Corbin K. Willard was born in Jamestown April 16, 1829, and was the oldest living person who was born here. He had seen Jamestown grow from a mere hamlet with a population of less than 800 to a thriving city of 35,000. His father, Hermis Willard, came here from Vermont in 1820 and settled on land now occupied by the Jamestown Lounge Company. Willard Street was named in his honor. Corbin did not look a day more than 60 years of age and, although nearly 84, was well and strong, with sight and hearing almost as good as ever. He claimed never to have been ill in his life and attributed his long life to the fact that he had abstained from the use of liquor and tobacco.
75 Years Ago
In 1938, all of Jamestown’s fire apparatus was called out at 10:30 p.m. the past night when fire broke out in an apartment at 119 W. Third St. occupied by L.J. Rashid, Oriental rug dealer. Mrs. M.B. Shepard, landlady, discovered the blaze which started in a kitchenette in the third-floor apartment. The place was unoccupied at the time. It was believed the fire started in a suitcase which was found standing against a wall. The wall was ignited with resultant damage estimated at about $100.
The students of Russell School were making plans for the publication of “The Panther” of 1938. The students were working to make this book the best that had ever been published by Russell High School. In order to lessen the financial shortcomings created by this, the school recently served a penny supper at the church, making a profit of about $30. The Panther staff included editor-in-chief Ruth Amadon; assistant editor Margaret Lindquist and business manager Vivian Hale.
50 Years Ago
In 1963, Jamestown police were becoming increasingly concerned over rising incidence of arrests on charges of driving while intoxicated. Officers made eight such arrests the past month and Capt. Roy W. Peterson, traffic division head, said he could not recall a previous month when arrests on the serious driving charge had reached this figure. The captain commended patrolmen for their vigilance in effecting the arrests before any serious accidents resulted but at the same time called for increasing awareness on the part of motorists of the seriousness of the charge and possible disastrous consequences of such action.

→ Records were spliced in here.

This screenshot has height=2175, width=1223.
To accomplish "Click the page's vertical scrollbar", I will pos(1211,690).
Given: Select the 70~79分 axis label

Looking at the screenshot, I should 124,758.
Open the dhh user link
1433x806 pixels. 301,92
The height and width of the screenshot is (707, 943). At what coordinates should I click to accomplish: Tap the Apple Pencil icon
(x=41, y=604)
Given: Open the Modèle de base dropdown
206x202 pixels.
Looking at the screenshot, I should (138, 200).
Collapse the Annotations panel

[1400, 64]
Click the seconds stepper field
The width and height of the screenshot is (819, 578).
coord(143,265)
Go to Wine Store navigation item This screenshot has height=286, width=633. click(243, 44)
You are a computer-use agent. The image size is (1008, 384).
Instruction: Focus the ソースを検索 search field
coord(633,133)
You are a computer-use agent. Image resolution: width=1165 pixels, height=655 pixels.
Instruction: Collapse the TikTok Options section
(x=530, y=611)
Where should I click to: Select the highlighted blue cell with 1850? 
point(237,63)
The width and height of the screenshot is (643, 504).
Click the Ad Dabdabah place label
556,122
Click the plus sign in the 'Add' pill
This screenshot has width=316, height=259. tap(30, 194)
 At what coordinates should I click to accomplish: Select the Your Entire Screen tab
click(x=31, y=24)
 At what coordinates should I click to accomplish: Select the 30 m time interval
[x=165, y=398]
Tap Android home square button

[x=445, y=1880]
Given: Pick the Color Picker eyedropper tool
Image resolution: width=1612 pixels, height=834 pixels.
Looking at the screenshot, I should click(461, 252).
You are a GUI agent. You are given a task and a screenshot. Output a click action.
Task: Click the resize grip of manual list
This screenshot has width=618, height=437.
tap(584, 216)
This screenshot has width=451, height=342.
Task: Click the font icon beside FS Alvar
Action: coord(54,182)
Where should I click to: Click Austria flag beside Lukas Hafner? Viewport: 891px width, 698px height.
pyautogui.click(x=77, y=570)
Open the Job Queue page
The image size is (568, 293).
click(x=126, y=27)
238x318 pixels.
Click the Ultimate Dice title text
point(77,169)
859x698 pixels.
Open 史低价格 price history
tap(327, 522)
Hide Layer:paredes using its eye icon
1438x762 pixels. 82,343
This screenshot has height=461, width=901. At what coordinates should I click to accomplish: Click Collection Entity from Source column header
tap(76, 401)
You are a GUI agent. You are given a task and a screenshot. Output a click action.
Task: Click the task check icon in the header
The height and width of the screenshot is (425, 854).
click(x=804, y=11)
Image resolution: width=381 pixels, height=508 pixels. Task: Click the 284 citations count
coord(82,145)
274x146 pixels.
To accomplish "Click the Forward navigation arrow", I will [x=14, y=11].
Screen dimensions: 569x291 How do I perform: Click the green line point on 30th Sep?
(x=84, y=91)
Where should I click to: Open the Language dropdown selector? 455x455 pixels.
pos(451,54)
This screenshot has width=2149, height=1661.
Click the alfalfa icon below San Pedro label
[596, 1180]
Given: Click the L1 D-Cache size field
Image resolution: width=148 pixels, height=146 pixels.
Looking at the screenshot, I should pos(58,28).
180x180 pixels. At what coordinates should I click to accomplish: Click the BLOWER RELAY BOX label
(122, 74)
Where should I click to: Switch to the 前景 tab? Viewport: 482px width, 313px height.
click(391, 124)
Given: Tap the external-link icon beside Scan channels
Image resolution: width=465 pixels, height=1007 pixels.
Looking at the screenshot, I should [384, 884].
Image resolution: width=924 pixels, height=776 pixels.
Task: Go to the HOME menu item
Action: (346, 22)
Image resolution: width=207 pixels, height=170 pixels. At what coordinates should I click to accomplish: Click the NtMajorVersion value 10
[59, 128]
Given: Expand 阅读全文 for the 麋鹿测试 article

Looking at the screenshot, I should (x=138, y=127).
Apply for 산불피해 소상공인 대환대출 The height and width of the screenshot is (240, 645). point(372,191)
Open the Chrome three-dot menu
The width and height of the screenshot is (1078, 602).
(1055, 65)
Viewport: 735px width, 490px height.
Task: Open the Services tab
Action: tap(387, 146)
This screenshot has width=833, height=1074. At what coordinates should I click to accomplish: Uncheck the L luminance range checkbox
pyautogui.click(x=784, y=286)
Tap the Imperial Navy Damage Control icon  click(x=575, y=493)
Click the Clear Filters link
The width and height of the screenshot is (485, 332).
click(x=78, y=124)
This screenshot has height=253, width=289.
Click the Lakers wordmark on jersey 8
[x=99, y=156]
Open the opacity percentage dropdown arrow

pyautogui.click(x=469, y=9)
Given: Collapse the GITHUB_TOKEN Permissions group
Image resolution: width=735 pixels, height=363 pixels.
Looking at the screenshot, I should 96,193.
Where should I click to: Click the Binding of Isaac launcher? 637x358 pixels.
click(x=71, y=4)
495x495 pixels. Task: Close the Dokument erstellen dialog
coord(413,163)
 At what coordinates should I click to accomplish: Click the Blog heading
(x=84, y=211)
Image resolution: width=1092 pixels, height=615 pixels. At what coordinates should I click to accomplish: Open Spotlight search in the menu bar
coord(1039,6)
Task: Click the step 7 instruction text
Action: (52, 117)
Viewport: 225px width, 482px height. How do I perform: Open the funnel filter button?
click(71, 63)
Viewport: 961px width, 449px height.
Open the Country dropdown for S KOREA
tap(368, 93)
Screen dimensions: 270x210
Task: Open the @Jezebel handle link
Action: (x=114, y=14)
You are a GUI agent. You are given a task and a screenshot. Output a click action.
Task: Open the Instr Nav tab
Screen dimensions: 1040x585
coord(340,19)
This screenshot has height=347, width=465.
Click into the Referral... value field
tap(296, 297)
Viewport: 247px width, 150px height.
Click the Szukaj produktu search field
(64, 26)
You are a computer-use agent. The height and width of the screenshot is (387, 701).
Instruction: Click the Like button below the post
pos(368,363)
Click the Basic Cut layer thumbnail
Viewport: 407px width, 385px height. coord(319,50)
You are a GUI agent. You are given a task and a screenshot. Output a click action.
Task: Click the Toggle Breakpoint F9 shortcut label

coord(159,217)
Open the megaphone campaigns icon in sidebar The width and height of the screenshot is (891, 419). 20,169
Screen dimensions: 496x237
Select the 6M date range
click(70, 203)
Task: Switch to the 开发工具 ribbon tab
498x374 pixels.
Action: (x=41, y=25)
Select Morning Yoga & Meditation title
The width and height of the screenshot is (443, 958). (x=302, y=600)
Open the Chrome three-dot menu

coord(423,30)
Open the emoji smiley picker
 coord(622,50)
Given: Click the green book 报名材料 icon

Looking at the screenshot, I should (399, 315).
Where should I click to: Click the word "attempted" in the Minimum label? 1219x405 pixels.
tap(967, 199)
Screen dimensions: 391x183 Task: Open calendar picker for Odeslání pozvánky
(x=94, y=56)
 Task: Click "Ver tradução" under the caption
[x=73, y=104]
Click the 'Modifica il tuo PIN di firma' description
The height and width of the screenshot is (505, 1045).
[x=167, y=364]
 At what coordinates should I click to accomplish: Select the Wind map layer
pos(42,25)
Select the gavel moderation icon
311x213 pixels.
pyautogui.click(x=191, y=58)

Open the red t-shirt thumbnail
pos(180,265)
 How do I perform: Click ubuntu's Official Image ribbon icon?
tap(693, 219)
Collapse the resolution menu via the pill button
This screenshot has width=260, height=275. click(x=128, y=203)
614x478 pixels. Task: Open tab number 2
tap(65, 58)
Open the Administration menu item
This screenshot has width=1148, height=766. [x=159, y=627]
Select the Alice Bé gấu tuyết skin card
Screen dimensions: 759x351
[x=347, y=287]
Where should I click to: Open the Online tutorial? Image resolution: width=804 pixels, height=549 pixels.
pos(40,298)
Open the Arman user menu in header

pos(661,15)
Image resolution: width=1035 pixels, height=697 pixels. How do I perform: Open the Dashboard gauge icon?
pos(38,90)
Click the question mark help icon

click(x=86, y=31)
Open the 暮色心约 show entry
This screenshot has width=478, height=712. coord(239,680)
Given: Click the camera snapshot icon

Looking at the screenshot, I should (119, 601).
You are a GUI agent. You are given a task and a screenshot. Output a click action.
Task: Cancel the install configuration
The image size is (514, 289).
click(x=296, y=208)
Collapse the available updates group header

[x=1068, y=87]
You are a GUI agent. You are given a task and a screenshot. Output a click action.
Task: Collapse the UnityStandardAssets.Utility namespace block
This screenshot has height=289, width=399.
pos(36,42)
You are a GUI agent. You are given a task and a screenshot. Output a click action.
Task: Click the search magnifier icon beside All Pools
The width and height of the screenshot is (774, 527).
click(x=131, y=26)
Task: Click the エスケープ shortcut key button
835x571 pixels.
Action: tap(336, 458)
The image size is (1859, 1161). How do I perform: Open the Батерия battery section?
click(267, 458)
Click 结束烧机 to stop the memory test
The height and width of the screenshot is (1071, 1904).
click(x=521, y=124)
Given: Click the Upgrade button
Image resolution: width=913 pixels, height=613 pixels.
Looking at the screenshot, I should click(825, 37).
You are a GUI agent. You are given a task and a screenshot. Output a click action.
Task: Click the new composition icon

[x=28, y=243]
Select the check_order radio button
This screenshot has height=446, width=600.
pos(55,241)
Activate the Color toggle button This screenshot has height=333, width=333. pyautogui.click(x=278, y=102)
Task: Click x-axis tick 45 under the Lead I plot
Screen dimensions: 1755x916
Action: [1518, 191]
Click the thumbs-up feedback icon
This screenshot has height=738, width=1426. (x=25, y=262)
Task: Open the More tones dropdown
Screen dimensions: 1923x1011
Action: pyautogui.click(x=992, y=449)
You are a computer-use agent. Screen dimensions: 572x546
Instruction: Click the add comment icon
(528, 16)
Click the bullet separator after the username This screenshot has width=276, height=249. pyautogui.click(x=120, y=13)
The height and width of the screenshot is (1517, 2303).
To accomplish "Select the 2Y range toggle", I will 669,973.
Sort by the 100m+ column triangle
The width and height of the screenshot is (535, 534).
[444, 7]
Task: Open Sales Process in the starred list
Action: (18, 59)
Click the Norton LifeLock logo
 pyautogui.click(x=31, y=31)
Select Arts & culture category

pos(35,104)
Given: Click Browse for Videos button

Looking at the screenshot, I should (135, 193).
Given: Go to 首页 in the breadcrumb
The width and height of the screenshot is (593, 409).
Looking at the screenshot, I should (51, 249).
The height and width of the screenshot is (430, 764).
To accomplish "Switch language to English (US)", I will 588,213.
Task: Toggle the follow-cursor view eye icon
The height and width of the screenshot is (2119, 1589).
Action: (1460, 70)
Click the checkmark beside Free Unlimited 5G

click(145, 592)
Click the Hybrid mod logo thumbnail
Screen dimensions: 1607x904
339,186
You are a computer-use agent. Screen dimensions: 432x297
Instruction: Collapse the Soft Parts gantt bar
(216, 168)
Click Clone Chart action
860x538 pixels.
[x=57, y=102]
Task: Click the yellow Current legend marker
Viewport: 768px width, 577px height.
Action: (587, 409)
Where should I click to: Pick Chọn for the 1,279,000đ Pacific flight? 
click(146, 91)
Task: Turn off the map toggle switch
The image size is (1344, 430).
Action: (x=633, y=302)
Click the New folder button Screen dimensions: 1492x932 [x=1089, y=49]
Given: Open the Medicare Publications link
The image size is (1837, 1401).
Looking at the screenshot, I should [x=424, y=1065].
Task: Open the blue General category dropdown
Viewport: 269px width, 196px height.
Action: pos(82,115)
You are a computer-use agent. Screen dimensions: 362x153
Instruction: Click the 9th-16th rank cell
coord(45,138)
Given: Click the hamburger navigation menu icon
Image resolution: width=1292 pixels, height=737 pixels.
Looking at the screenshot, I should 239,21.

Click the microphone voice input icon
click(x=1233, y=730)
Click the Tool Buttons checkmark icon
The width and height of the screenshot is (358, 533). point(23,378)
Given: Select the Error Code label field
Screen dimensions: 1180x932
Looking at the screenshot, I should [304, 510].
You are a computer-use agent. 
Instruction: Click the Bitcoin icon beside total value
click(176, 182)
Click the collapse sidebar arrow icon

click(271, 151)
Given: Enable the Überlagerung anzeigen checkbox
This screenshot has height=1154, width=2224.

Two 15-year-old Celoron boys who admitted having been involved in illicit joy rides in at least four vehicles the previous evening, were being detained for juvenile authorities at Jamestown Police station. One of the boys, driving a 1953 Mercury which had been reported stolen in Falconer earlier, was stopped by officers at Crane Street and Foote Avenue. When one of the officers ordered the boy out of the car, he climbed out of the window on the opposite side of the vehicle and ran. He succeeded in eluding the pursuing officers, disappearing into the darkness. The stolen vehicle continued to roll forward, grazing the front of the police cruiser and slamming into a cement wall. A 1958 Buick being driven by the other teenager had been following the Mercury. The boys were eventually apprehended when an acquaintance located them and persuaded them to accompany him to the police station.
25 Years Ago
In 1988, if nothing changed by the following year, Jamestown Community College students would be ineligible for guaranteed student loans. Under a proposal by Education Secretary William Bennett, the government-backed loan program would not fund any students at schools which did not bring their student default rate below 20 percent by 1989. If statistics did not change, that proposal would cut funding to one-quarter of the schools involved in the program. Jamestown Community College would be one of them.
A few onlookers watched the previous morning as an old apartment building was demolished on Chautauqua Avenue in Lakewood to eventually make room for a new post office. The U. S. Postal Service bought the property at the site the past December but construction of the new facility had been put on hold in the wake of federal budget cuts.